The Environmentalists of Summer

Published June 1, 2000

With baseball season in full swing, it’s good to remember that in science, nature bats last. Spin all the theories you like, throw curves at the media to draw attention (i.e., funding) to your favorite issues, or even toss knuckleballs at unruly congressional hearings–but in the end, reality will intervene.

That’s the way things must play out on the field of environmental science. The visitors–in this case, the out-of-towners who want to take over the league–can pile up huge leads, but at the end of the game, the truth squad comes to the plate.

So, for example, though newspapers bludgeon readers with daily stories of global warming horrors, life goes on. In fact, it is getting better, what with the severity of winter slightly diminished, the growing season slightly lengthened, and dramatic increases in food production and human longevity. Eventually people realize that there is a phenomenal disconnect between what the announcers are saying and what the score really is.

The pollsters say so. Despite all the current noise, “environment” ranks way down in the league of political importance, and on the Green Nine, global warming is at best a benchwarmer. People are clearly much more concerned about $2-per-gallon gasoline than they are about the fact that burning it makes the air less cold.

The problem is that global warming is getting old and no longer has the punch it once had. The first time the subject led off a network news show was in October 1983–17 years ago. Since then, the mean surface temperature has risen about 0.20ºC. (Computer models from that era predicted the warming would be 0.68ºC, more than three times what was actually observed.)

While global warming was working its way up through the minor leagues of environmental concern, temperatures were also rising–at exactly the same rate as they had in the decade and a half prior to 1983. That gives us easily three decades, or nearly half a lifetime, of dreaded heating.

In those last three decades, world production of wheat, corn, and soybeans combined rose from around 1800 kilograms/hectare to around 3200, or 78 percent, while population rose 50 percent. In short, we now produce considerably more food per living person than we did back then. Life expectancy in the United States rose about seven years, or one-tenth of a lifetime. (Don’t even ask about your 401(k) account, just let it grow.)

Those are the unvarnished truths about the human condition vis-à-vis global warming.

What about the so-called comeback of the Green Nine’s benched team member, the “ozone hole”? That one concerned us enough that we “did something,” instituting a ban on the production of some chlorofluorocarbons (CFCs) that we thought might be causing a large part of the problem.

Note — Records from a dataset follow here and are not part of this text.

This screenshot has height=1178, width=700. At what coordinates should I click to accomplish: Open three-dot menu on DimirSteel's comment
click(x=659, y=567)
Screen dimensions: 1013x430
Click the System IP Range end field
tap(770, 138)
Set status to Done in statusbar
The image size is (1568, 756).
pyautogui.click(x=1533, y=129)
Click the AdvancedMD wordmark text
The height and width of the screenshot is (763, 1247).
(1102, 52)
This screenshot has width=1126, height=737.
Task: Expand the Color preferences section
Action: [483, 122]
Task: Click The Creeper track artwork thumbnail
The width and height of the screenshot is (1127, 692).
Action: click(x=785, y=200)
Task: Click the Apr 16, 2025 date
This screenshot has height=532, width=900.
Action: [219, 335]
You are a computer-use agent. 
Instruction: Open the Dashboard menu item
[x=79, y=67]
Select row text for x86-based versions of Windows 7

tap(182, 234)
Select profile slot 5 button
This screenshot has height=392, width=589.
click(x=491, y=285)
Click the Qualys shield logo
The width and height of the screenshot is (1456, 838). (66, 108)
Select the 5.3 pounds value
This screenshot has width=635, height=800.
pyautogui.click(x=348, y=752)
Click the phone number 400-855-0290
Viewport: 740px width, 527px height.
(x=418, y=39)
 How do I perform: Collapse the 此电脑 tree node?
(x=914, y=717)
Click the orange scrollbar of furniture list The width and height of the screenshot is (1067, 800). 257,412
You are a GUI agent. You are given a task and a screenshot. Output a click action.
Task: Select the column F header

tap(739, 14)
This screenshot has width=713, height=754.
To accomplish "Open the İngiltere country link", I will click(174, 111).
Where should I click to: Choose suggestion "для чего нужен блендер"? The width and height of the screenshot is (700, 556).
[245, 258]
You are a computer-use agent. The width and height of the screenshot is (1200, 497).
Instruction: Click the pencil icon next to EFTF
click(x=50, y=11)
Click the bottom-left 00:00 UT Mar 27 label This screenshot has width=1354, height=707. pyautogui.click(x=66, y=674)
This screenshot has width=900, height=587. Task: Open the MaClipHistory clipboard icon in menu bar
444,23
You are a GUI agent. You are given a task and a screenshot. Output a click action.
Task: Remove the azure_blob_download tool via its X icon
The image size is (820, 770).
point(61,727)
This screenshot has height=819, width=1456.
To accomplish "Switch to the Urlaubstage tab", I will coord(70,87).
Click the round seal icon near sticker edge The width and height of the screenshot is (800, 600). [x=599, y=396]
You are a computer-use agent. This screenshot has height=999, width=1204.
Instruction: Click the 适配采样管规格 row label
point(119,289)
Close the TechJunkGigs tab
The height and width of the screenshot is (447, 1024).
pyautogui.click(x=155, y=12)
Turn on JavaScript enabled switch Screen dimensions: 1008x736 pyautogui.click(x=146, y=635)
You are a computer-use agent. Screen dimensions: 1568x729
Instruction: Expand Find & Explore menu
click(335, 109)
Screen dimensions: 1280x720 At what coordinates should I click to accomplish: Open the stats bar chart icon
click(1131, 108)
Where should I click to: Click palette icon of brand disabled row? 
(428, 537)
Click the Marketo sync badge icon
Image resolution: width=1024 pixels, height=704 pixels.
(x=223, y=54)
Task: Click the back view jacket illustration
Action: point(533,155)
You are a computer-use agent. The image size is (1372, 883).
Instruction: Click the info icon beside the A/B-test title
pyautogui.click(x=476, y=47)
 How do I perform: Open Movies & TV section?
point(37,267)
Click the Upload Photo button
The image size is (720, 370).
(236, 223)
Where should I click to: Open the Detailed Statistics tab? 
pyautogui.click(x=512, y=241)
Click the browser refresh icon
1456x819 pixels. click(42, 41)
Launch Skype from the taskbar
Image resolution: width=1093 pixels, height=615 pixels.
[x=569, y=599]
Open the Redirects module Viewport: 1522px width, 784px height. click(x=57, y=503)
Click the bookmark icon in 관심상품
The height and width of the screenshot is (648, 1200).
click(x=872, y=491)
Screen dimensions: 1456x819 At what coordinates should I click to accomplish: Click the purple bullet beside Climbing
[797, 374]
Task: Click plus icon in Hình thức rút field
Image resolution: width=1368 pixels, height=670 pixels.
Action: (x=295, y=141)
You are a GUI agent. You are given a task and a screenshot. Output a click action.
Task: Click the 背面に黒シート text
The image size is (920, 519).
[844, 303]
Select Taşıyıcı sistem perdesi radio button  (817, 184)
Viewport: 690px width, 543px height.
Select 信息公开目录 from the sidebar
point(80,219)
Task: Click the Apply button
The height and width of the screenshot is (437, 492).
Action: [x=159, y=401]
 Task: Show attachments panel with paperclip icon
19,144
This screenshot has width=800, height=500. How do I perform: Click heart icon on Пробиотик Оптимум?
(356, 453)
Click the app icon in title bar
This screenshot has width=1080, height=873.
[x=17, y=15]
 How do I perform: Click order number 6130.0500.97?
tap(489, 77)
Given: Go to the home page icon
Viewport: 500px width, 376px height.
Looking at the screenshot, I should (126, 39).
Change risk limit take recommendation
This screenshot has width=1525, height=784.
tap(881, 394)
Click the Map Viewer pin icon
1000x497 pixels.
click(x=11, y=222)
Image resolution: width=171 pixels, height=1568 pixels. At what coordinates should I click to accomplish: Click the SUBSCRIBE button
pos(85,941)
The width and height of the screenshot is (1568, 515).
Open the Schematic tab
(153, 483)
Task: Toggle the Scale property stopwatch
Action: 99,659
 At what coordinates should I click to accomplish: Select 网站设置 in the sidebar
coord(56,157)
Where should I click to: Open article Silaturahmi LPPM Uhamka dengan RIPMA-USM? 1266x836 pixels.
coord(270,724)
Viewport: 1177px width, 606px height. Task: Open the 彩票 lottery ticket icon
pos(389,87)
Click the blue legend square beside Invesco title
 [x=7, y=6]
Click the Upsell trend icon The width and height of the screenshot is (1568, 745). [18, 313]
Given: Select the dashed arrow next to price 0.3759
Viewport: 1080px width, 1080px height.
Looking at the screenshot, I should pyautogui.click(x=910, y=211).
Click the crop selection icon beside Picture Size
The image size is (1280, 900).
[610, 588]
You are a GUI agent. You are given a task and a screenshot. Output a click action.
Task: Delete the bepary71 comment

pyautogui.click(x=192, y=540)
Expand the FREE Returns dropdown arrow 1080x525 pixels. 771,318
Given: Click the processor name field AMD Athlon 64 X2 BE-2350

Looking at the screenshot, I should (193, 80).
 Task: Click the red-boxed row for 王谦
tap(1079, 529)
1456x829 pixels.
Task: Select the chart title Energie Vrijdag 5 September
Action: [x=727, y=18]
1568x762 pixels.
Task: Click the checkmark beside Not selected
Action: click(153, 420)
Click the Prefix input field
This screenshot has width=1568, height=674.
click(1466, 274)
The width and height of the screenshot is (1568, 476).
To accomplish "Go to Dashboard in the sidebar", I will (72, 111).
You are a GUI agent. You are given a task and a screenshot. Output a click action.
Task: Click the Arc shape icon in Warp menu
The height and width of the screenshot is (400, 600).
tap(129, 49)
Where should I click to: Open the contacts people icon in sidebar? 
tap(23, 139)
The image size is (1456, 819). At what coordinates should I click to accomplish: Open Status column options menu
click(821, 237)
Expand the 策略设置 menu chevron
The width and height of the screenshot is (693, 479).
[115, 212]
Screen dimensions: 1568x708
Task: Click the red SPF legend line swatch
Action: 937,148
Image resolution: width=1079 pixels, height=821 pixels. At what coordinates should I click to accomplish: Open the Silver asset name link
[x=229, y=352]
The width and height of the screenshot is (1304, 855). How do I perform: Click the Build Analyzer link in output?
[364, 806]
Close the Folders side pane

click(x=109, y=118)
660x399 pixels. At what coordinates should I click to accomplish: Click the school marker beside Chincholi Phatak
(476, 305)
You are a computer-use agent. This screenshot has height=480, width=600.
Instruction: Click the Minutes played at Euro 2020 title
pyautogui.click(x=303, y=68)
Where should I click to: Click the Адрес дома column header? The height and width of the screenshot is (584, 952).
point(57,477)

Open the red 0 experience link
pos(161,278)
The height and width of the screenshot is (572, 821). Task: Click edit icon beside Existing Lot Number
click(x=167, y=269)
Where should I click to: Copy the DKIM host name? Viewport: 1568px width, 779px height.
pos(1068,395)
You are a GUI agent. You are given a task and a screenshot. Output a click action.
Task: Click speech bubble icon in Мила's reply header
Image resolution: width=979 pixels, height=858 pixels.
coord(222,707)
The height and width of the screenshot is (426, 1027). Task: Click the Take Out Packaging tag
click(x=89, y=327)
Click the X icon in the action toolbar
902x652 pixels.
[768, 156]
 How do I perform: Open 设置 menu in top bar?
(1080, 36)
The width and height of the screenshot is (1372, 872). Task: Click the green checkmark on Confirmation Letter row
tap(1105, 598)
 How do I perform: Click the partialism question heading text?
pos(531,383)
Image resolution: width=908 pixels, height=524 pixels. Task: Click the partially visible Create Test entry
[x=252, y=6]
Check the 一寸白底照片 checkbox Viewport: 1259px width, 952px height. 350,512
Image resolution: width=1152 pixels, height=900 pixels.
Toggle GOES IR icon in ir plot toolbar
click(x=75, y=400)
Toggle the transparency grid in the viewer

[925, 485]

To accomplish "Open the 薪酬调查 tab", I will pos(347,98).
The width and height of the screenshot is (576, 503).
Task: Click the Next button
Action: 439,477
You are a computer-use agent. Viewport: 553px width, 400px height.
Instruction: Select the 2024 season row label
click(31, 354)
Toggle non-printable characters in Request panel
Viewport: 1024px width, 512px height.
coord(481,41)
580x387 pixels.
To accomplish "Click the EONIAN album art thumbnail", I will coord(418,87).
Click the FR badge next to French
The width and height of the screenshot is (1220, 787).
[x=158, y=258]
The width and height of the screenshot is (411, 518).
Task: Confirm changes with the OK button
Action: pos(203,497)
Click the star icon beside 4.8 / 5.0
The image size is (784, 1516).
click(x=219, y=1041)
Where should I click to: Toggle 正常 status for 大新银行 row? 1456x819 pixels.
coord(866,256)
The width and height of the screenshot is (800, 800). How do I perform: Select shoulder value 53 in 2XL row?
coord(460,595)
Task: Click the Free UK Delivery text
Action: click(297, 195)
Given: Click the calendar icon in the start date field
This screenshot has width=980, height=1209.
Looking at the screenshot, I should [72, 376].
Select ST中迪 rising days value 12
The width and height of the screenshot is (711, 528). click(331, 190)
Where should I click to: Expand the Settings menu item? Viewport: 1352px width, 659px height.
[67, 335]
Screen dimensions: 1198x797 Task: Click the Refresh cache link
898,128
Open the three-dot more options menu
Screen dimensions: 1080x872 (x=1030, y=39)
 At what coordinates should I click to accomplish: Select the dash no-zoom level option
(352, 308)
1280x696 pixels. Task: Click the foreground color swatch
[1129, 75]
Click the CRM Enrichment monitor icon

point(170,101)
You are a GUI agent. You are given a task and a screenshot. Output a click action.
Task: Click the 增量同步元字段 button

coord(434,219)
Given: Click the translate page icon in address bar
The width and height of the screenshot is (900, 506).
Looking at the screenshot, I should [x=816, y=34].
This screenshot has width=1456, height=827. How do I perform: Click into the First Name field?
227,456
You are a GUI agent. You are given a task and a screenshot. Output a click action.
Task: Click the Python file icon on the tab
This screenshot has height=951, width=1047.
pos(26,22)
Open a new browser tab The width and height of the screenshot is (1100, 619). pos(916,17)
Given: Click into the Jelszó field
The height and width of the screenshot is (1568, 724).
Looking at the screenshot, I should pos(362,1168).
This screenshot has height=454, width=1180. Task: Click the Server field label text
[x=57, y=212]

Now, it’s back, and it’s not alone. Instead, it has teamed up with aging global warming in an attempt to rally the flagging environmental doomsayers. NASA scientists recently announced that, despite falling concentrations of CFCs, ozone depletion is accelerating in the North Polar stratosphere in late winter and early spring. That’s the season during which annual depletions peak because the sun, which catalyzes the formation of ozone, has been below or near the horizon for months. When the sun gets high enough in the sky to hide fly balls, ozone has been replenished.

So NASA now tells us ozone is still being depleted around boreal sunrise, despite the reduction in CFCs, because the same changes in the greenhouse effect that cause global warming also happen to induce stratospheric cooling, which hastens ozone depletion. That linkage of two aging issues is likely to strike out.

That’s because humans are merely returning the atmosphere to its more “natural” greenhouse effect, a state that has characterized much of the history of large-scale life on the planet. Though we hear (incessantly, around Earth Day 2000) that soon carbon dioxide levels will be higher than they have been for a few million years, those levels were in fact much higher in (at least) the previous 290 million years, and they dropped concurrently with the global cooling that created the ice ages. Be aware that correlation here does not imply causation.

All of this means that when the planet was teeming with dinosaurs, cycads, and whatever else fossilized itself into whatever makes General Motors go, the Earth’s natural greenhouse effect was several times greater than it is today. Which means that the stratosphere was several degrees colder. Which means that every time a big volcano went off (and there were more on a younger Earth), enough chlorine was blown into the stratosphere to cause a hole in the ozone.

Nature really does bat last. She survived through all those innings when ultraviolet radiation rained down through the naturally low stratospheric ozone. And in doing so, she reveals the truth about the current environmental game.